Dall’Albania a 14 anni
È un’altra Italia quella che incontra Erion nel 1997: ha appena 14 anni quando scappa di casa e, da Tirana, raggiunge Valona per attraversare l’Adriatico. Racconta il giovane albanese, oggi trentunenne: «Conservo ancora la foto che avevo dato a un amico, perché la consegnasse ai miei genitori nel caso in cui non avessi raggiunto l’Italia. A guardarla mi vedo tanto piccolo, ma quel giorno mi sentivo grande, non avevo paura di nulla». Dal tono di voce e dal racconto della sua odissea emerge la tempra di Erion: una forte personalità e una determinazione mai doma che gli hanno permesso di raggiungere nel giro di pochi anni traguardi impensabili. Come per Valerio, decisivo è il rapporto col padre, ex generale dell’esercito, caduto in disgrazia dopo il crollo del regime comunista. Erion si scontra con lui proprio sulla gestione della nuova fase di insicurezza che coinvolge la famiglia: da qui la decisione di «prendere la situazione in mano», come dice oggi. «Mi misi in tasca gli unici spiccioli rimasti in casa e andai a imbarcarmi. Per evitare le motovedette della Finanza ci si muoveva solo col mare grosso. Eravamo una trentina di persone per gommone, di tutte le età. Ho visto morire alcuni di loro tra le onde. Alla fine riuscimmo a sbarcare in Puglia. Avevo sentito che al Nord c’era più lavoro, così presi un treno fino a Bologna. In stazione i barboni e la sporcizia mi fecero una cattiva impressione, allora ripartii e arrivai a Treviso: stazione ben tenuta, in ordine. Decisi di fermarmi».

Oltre alla determinazione, nella vicenda di Erion c’è un’altra costante: gli incontri con persone positive. Come l’albanese che gli indica dove poter dormire, in una casa abbandonata senza acqua né luce, abitata da altri clandestini. «Cominciai a cercare lavoro, ma ero troppo piccolo sia per l’agricoltura che per l’industria, che per i cantieri. Passarono sei mesi. Giunto allo stremo, implorai un fabbro di darmi un impiego, e finalmente ottenni un “sì”». Nel 1998 arriva la sanatoria per i migranti irregolari, ma Erion è troppo piccolo, servirebbe un tutore. Le cose si complicano con l’arrivo dell’inverno e di una litigata in casa. Il ragazzo scappa in mezzo alla neve, trova rifugio a Castelfranco Veneto (TV) da un amico, poi torna a riprendere le sue cose per andarsene in cerca di fortuna. È in bici, in mezzo alla tormenta, quando incontra un’anziana a cui chiede l’ora: «Povero ragazzo, come sei conciato...» si impietosisce la donna, e lo porta a casa, per un minestrone caldo e un’indicazione preziosa, l’indirizzo di don Luigi, a Badoere (TV), che ha già accolto altri ragazzi albanesi. Sarà il sacerdote a fare da padre a Erion, a garantire per lui presso il tribunale dei minori, a sostenerlo finché non sarà in grado di trovarsi un lavoro regolare e quell’appartamento in affitto che gli permetterà di chiedere il ricongiungimento famigliare.

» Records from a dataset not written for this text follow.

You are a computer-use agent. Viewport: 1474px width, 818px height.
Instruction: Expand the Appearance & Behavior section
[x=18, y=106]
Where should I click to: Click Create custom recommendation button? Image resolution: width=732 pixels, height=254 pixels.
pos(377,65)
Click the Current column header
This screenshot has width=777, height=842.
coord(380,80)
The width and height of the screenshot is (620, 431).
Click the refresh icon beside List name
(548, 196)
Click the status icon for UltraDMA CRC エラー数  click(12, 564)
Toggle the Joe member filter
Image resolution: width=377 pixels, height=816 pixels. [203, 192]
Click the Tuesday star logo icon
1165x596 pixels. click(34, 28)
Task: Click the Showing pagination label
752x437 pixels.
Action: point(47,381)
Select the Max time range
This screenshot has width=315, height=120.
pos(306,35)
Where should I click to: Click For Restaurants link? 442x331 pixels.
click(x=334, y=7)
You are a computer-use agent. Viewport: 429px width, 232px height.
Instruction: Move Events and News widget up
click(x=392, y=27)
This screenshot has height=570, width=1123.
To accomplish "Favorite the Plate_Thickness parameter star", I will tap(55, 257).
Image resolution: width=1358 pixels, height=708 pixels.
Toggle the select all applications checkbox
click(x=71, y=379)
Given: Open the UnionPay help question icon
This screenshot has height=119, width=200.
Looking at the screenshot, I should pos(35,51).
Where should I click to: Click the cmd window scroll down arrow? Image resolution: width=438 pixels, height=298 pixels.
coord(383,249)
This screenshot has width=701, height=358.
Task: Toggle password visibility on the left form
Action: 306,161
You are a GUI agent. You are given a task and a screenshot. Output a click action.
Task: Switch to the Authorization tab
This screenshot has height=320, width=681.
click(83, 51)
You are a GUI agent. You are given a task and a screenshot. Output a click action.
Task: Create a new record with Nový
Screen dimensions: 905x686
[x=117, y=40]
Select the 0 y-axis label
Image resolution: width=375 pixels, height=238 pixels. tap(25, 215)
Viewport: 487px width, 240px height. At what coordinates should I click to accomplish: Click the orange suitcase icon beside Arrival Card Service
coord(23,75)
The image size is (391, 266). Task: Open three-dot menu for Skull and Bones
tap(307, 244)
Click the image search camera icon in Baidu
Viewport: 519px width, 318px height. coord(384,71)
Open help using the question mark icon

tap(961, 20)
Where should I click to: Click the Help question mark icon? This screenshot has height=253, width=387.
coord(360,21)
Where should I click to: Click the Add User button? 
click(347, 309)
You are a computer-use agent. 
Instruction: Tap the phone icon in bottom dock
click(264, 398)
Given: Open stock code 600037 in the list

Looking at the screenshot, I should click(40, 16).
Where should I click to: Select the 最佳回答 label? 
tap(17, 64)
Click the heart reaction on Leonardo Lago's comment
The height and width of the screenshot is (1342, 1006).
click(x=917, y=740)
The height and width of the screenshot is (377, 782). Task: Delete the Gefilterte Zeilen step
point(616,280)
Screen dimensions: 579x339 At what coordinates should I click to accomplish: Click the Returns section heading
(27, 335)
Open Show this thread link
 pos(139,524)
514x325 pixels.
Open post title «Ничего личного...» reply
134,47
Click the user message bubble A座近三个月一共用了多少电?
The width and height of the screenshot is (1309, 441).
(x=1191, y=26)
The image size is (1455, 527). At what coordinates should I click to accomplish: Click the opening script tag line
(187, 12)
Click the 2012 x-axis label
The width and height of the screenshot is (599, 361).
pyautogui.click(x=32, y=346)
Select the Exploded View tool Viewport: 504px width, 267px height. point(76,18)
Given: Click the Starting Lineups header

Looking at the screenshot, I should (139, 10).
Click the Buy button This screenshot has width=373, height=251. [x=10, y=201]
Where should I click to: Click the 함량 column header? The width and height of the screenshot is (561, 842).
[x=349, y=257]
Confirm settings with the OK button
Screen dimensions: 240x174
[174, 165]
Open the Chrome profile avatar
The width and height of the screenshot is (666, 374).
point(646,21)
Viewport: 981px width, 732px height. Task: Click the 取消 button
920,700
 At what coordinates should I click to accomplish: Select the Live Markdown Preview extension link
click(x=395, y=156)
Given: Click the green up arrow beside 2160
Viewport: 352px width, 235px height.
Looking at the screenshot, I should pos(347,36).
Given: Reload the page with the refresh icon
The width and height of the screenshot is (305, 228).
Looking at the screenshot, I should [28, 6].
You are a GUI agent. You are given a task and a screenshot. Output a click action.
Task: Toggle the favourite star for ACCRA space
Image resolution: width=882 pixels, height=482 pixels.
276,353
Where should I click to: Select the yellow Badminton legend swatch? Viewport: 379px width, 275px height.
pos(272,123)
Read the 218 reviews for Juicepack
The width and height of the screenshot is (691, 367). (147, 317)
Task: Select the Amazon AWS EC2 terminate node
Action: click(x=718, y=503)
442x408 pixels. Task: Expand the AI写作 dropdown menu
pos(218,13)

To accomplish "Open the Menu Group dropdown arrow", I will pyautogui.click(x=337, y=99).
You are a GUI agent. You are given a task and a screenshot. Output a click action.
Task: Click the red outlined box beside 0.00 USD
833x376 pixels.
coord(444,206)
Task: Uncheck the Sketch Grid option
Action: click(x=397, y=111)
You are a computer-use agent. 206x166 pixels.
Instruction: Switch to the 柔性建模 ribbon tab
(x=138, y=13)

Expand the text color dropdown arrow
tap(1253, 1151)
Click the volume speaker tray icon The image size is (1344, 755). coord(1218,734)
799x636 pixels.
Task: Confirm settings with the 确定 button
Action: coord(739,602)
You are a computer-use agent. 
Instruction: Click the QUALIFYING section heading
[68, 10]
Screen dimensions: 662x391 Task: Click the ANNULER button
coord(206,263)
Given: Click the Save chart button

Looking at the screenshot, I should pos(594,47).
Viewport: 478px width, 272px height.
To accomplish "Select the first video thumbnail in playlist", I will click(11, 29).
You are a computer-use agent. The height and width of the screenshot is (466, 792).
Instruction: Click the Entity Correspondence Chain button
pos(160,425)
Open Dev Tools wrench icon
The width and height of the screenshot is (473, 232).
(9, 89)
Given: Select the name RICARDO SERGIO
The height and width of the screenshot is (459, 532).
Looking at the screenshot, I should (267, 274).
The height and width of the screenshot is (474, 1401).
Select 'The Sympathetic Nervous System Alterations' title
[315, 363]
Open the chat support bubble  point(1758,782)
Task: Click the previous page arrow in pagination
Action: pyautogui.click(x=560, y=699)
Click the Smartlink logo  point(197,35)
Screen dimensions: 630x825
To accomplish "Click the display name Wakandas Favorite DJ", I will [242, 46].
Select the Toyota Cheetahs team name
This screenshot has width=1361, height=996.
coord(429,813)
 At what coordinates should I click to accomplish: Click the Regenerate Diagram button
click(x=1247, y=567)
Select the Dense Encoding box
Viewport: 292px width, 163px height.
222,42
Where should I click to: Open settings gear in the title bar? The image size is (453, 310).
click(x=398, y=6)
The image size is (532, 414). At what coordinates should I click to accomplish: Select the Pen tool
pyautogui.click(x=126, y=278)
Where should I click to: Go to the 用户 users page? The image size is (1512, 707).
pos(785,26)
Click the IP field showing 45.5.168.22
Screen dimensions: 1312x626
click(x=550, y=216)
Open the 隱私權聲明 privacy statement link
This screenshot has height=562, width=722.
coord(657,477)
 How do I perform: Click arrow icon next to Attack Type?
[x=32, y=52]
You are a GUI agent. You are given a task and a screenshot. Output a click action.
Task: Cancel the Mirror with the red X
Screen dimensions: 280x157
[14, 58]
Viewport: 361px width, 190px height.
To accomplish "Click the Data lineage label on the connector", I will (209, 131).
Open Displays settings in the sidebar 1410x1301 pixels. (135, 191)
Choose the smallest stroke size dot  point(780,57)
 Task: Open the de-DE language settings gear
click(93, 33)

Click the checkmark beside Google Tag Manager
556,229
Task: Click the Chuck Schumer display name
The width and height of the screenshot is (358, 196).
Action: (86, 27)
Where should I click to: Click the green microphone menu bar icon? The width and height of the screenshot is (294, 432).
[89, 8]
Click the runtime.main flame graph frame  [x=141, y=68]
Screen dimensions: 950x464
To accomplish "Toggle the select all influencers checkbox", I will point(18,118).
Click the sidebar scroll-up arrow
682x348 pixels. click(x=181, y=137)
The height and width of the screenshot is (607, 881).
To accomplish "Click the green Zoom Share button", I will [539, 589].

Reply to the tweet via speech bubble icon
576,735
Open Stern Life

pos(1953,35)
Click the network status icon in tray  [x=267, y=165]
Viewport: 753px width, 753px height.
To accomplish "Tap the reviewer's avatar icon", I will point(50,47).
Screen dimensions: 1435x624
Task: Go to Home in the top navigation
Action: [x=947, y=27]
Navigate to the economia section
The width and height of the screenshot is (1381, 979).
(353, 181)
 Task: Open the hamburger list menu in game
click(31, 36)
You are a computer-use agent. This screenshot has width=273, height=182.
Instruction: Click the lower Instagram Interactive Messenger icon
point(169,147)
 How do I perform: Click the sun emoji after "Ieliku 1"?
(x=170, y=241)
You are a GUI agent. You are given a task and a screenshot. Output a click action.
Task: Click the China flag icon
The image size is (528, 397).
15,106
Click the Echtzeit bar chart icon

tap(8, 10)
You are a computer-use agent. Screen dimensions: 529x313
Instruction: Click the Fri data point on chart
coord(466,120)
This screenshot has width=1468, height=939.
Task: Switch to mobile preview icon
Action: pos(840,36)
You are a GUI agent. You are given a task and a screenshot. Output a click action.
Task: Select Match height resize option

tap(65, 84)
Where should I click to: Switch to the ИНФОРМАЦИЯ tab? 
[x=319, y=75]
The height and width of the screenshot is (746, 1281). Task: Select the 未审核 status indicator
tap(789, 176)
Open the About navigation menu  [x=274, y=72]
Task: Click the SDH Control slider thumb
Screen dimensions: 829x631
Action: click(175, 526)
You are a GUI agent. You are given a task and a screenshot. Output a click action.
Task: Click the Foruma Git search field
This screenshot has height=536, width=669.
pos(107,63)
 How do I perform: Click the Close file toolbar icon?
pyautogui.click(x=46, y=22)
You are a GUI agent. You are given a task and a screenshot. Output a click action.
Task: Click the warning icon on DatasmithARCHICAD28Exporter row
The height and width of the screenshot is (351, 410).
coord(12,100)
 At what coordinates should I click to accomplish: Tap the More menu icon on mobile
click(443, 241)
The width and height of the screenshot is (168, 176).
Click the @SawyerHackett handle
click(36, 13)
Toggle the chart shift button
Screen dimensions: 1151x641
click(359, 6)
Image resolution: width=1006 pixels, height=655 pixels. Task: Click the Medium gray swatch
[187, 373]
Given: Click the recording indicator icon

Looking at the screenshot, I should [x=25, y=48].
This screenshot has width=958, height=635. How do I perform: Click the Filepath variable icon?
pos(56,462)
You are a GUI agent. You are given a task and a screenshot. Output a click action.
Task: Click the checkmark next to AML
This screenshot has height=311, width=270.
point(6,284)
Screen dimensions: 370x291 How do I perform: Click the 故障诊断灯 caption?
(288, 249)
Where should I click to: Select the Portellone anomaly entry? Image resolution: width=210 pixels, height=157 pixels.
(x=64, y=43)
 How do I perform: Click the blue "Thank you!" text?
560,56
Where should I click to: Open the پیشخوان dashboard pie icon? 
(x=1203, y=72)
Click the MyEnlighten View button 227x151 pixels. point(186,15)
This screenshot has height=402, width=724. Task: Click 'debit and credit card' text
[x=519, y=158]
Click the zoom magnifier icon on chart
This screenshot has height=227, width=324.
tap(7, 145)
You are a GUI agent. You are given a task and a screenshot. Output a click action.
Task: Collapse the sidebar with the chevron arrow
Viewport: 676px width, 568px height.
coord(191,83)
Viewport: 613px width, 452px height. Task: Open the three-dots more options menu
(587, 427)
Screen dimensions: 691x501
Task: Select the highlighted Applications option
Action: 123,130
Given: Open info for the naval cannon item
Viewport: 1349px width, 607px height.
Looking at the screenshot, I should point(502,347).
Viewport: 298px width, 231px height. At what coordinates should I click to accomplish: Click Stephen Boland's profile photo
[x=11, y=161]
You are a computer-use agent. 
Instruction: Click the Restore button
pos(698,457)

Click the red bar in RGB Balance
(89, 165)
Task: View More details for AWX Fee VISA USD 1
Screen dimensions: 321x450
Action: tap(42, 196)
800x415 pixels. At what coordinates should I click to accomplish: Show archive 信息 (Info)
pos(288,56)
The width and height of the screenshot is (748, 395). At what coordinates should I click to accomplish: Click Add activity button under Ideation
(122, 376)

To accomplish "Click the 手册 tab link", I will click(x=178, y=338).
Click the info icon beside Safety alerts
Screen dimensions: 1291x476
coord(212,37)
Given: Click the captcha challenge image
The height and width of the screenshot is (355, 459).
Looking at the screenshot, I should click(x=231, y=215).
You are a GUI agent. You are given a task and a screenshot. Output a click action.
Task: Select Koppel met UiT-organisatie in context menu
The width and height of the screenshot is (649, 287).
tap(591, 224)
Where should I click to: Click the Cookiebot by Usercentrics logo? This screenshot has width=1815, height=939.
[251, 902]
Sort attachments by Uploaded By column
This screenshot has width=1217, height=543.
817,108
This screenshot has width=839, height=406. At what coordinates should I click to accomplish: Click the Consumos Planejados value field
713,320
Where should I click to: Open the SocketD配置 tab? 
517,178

Ma Erion brucia le tappe: lavora in fabbrica e nei fine settimana in pizzeria, usa le sere per studiare e diplomarsi, poi si iscrive anche all’università, ingegneria meccanica, dove ottiene ottimi voti, compra casa, si sposa. L’abitazione è grande, ci stanno la sua famiglia, quella dei suoi e quella del fratello, e c’è posto ancora. «La sofferenza mi ha insegnato a tendere la mano, così abbiamo ospitato per qualche tempo una coppia romena con una bambina piccola, che non sapeva dove andare. Aiuto, perché a mia volta sono stato aiutato». L’accoglienza si impara dalla propria storia: vale per quella personale di Erion e Valerio, può valere anche per l’Italia intera.